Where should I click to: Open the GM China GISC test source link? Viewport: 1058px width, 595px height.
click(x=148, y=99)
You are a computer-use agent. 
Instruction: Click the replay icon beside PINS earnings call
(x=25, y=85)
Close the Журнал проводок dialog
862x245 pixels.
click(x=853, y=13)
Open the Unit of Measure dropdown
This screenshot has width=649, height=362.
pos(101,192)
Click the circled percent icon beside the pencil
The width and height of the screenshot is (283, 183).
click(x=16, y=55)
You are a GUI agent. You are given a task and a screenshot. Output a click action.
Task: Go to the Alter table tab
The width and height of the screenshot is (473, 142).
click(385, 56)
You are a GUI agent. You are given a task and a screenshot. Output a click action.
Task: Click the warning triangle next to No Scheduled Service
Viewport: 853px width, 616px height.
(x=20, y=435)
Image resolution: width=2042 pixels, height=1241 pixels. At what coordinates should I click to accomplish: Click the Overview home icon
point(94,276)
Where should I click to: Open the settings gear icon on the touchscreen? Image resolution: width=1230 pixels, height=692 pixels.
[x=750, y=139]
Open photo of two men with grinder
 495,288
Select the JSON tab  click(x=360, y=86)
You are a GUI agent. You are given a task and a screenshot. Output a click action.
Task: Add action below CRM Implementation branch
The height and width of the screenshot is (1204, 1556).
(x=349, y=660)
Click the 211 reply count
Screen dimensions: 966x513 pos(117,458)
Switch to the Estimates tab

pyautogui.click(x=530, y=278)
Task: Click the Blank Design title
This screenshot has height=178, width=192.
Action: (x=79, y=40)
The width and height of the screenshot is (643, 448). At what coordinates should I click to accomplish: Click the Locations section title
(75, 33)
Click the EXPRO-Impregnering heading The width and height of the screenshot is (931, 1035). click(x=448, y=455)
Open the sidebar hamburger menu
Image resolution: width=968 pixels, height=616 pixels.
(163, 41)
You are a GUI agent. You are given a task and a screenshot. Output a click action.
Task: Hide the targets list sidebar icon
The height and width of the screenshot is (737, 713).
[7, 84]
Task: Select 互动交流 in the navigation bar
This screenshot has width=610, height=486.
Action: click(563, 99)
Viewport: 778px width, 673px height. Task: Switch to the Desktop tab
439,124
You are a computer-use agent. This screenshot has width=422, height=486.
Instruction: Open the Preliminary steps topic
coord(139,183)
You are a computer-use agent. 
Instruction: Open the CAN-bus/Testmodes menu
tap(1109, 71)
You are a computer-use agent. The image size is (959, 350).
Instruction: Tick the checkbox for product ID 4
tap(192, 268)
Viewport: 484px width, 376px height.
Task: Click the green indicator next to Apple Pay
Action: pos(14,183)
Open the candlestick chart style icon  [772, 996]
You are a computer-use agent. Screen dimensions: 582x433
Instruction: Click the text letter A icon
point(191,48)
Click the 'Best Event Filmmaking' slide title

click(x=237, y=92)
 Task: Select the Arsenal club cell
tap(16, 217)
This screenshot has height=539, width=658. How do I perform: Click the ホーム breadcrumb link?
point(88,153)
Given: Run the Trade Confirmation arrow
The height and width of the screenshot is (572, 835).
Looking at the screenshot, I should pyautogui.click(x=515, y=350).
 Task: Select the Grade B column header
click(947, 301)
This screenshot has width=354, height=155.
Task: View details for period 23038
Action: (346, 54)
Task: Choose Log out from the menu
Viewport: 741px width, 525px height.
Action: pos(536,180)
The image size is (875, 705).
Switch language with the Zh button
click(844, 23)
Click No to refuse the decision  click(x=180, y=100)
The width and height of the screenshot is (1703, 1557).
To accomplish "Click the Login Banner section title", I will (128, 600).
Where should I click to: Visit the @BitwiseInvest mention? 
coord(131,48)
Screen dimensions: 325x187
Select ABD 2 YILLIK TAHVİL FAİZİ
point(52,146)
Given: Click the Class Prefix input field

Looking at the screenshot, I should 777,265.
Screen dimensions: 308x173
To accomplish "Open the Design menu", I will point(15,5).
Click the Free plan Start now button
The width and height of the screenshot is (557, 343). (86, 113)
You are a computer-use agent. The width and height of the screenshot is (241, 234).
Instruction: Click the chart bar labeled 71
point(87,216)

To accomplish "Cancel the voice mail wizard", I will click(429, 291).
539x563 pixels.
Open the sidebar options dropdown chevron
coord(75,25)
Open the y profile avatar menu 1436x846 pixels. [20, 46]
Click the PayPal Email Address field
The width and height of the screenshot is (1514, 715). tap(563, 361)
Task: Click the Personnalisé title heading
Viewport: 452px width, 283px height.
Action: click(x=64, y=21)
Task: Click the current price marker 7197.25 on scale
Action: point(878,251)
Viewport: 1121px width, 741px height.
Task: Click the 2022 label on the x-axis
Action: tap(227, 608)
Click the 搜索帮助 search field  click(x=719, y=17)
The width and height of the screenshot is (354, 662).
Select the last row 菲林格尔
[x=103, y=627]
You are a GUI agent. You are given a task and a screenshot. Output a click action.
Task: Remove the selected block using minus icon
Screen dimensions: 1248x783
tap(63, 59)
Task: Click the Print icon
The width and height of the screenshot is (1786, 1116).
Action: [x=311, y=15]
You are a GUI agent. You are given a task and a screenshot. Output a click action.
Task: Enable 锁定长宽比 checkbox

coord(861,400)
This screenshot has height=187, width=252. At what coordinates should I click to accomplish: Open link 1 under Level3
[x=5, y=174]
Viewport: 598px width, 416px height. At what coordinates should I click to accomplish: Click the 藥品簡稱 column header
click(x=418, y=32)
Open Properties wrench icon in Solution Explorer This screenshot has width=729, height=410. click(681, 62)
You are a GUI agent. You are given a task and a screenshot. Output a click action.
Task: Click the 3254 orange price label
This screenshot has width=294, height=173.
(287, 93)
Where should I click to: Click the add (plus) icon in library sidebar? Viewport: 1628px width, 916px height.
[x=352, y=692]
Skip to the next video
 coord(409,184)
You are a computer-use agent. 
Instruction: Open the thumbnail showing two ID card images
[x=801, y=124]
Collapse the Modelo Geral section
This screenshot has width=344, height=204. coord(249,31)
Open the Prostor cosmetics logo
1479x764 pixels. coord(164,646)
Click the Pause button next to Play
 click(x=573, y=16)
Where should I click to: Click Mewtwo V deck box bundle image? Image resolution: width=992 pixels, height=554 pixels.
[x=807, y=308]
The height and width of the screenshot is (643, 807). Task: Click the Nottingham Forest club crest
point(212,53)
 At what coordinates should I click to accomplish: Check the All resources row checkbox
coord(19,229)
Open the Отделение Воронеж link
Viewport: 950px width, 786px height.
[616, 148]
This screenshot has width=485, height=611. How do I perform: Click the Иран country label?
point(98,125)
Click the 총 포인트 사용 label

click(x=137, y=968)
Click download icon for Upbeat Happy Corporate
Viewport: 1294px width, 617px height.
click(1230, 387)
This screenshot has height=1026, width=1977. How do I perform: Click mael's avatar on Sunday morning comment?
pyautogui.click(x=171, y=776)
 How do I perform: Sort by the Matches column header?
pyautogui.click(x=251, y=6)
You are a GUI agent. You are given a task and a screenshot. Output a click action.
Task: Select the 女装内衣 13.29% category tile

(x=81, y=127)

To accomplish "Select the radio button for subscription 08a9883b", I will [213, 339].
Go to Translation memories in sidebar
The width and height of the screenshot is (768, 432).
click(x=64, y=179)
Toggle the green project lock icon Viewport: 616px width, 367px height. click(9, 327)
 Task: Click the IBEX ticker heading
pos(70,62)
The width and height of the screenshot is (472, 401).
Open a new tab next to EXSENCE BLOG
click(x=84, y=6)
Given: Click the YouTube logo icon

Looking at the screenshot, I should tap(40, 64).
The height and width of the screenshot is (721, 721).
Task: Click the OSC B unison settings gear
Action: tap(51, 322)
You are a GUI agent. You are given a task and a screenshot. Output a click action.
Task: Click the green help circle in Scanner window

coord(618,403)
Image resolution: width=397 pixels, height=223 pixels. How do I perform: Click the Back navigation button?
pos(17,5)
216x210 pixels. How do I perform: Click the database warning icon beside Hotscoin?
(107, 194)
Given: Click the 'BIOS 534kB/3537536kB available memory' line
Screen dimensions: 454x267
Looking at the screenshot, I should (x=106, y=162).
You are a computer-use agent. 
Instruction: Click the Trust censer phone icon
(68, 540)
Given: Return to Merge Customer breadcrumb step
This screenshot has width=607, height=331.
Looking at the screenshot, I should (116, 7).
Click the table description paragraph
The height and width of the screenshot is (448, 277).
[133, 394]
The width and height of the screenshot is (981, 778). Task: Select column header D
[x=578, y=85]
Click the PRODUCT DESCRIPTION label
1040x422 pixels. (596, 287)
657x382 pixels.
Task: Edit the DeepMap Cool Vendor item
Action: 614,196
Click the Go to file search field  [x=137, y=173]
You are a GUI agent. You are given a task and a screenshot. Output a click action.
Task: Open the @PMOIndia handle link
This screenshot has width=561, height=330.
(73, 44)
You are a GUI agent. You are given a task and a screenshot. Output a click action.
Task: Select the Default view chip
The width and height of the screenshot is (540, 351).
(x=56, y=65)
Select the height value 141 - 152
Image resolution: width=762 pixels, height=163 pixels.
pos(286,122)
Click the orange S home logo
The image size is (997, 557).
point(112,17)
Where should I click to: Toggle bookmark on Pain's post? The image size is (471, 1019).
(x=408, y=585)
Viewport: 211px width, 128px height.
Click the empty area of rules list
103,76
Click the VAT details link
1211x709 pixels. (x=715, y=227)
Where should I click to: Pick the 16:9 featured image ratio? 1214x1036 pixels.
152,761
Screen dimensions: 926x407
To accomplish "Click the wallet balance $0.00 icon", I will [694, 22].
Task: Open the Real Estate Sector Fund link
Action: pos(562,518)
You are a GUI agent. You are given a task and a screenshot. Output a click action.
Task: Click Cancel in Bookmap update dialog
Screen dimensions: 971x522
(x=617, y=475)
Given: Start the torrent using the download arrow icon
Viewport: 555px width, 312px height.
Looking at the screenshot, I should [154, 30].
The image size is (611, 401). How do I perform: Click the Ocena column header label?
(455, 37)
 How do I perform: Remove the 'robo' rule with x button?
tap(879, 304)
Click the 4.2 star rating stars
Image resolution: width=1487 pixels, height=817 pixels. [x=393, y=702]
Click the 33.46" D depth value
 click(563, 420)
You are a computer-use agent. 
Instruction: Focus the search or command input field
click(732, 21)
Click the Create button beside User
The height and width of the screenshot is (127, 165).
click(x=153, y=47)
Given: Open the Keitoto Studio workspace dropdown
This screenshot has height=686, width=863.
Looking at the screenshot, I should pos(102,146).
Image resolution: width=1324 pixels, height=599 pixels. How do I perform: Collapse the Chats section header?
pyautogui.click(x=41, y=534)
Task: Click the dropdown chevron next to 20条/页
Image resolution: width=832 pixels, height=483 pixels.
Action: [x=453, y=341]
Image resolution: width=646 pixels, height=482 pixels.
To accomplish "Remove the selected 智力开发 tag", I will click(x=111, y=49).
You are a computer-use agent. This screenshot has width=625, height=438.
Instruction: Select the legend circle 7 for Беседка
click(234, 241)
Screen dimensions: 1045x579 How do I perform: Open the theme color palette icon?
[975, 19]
┄┄┄┄┄┄
**What is needed**
Copy out again the rows above, from the one containing "You are a computer-use agent. Screen" through the one containing "point(88,153)", both included.

**Completed task**
You are a computer-use agent. Screen dimensions: 582x433
Instruction: Click the text letter A icon
point(191,48)
Click the 'Best Event Filmmaking' slide title

click(x=237, y=92)
 Task: Select the Arsenal club cell
tap(16, 217)
This screenshot has height=539, width=658. How do I perform: Click the ホーム breadcrumb link?
point(88,153)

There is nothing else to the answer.